Human animals are unreliable witnesses. Our long term memory is nowhere near as good as a sea lion's, our short term memory is worse than a cat's. But, uniquely among animals, we developed the ability to store information outside of our brains. So, from painting cave walls to tapping reminders on smartphones, we have been able to store – and use – more information than we can ever remember.
Having technology do the remembering for us may be why, in spite of being the dominant species, our memories did not evolve to be superior to other animals.
Our unreliability is not just that we can't remember, it's also that we remember selectively and inaccurately. We recall that we were kept waiting in a queue for far longer than was truly the case. We recall that we've bought certain products more often or more recently than is the reality. So market researchers regard faulty recall as a problem.
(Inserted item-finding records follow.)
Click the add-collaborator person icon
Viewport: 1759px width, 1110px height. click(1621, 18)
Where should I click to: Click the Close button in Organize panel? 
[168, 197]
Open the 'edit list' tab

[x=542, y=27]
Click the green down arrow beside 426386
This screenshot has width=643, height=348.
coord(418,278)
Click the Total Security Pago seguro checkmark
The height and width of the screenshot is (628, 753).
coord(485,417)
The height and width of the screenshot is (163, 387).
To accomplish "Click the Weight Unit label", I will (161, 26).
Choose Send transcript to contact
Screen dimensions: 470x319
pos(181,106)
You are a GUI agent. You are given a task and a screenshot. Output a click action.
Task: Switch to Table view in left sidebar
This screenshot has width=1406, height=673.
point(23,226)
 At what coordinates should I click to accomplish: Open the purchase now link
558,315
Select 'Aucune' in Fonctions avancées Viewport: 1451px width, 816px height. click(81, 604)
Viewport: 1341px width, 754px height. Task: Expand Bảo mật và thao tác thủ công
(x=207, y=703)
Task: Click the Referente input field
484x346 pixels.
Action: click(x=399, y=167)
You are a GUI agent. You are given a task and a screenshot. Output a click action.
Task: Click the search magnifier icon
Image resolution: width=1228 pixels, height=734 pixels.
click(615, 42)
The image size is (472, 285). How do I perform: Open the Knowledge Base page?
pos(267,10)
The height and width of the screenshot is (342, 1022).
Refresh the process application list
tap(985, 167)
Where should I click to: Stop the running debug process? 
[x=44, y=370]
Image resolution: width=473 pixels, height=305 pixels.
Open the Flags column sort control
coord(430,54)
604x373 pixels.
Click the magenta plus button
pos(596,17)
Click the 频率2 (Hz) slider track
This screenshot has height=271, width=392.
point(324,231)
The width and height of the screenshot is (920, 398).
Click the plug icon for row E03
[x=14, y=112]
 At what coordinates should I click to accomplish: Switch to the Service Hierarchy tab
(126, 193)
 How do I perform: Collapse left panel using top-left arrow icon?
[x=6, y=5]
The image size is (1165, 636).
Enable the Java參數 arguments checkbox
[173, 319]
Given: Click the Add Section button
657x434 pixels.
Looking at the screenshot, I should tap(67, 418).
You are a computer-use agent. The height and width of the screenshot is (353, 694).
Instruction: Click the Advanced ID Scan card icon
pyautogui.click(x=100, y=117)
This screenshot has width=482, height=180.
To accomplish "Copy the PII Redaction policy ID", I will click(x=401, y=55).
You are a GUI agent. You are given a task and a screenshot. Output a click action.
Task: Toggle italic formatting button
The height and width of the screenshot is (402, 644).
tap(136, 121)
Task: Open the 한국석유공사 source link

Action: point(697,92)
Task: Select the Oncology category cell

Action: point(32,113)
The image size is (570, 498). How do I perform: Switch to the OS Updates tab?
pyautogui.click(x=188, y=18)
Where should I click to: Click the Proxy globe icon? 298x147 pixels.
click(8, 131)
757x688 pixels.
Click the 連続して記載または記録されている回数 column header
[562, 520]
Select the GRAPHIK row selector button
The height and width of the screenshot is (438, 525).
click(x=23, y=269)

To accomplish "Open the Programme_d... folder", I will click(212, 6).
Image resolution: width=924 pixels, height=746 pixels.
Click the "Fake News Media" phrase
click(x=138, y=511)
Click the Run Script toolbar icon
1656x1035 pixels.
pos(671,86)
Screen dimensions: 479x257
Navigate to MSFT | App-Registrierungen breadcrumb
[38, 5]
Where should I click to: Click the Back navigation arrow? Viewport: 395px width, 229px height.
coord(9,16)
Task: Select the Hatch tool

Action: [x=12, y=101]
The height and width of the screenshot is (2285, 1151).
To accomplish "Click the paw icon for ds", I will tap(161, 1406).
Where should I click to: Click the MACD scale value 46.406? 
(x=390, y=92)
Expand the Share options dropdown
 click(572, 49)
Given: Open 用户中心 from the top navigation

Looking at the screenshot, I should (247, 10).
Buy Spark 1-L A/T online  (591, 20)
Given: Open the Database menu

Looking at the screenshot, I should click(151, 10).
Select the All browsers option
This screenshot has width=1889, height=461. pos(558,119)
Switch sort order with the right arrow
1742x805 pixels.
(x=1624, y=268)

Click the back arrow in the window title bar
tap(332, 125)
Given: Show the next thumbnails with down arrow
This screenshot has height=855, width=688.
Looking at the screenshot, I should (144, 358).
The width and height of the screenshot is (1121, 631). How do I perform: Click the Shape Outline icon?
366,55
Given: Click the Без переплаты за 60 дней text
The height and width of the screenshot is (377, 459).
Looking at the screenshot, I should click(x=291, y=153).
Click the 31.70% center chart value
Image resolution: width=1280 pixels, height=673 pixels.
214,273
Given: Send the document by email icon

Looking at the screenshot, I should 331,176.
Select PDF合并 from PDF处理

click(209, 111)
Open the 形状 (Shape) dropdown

All hail, then, the internet of things. According to Impact magazine, the internet of things is going to 'increase the quantity and quality of data that market researchers can gather from consumers' (Impact, October 2015). As well as monitoring what we do, it's suggested that wearable technology could allow us to collect instant feedback on consumption experiences. No more need to conduct post-event surveys, no more data based on faulty recall.
Except that faulty recall is what consumers base their decisions on. Whether I will shop again at a particular supermarket will not depend solely on how long I queued or how many items I wanted were out of stock, but on my recall of the experience next time I need to do a supermarket run. And my unreliable recall can work both ways: it might exaggerate the annoyance of the experience and make me less likely to shop there again, or it might diminish the annoyance in favour of ongoing factors, such as the convenience of the location.
In his book Being Mortal, Atul Gawande describes an experiment by Daniel Kahneman and Toronto physician Donald Redelmeier. Hospital patients were given devices with which to score their experiences of pain during unpleasant but necessary procedures. Then they were asked to provide an overall pain rating at the end of the procedure. Post-event ratings didn't always match patients' during-event reporting. Substantial numbers of patients who had recorded high levels of prolonged pain during the procedures down-played it in the post-event ratings.
The reason for the anomaly was that patients based their post-event ratings on self-selected points in the procedures, rather than on the whole procedure. Studies have shown that the same is true of people's recall of pleasurable experiences: overall impressions are based on selected parts of the experience rather than an average of the whole experience. That even applies when the post-event measures are collected only very soon afterwards.
Although some generalisations can be made about what contributes to long term recall, the elements of an experience that influence recall can be highly individual – not all patients in the pain study down-played their experience of the same procedure after the event.
The final stage of an experience contributes significantly to people’s longer term recall of it. Measure my fury about terrible service while I'm furious and you won’t know if I end up feeling very positive towards the brand thanks to the way my complaint about service is handled.
That's not to say that instant useful feedback won't sometimes be useful. But what clients want to know is what consumers are likely to do in the future. If purchase decisions are influenced by what consumers recall when they next need to buy, then instant feedback can’t tell the whole story and may even mislead. Faulty or not, how people recall experiences in the longer term matters a great deal.
So, all hail the internet of things. But don't hang up the clipboards just yet.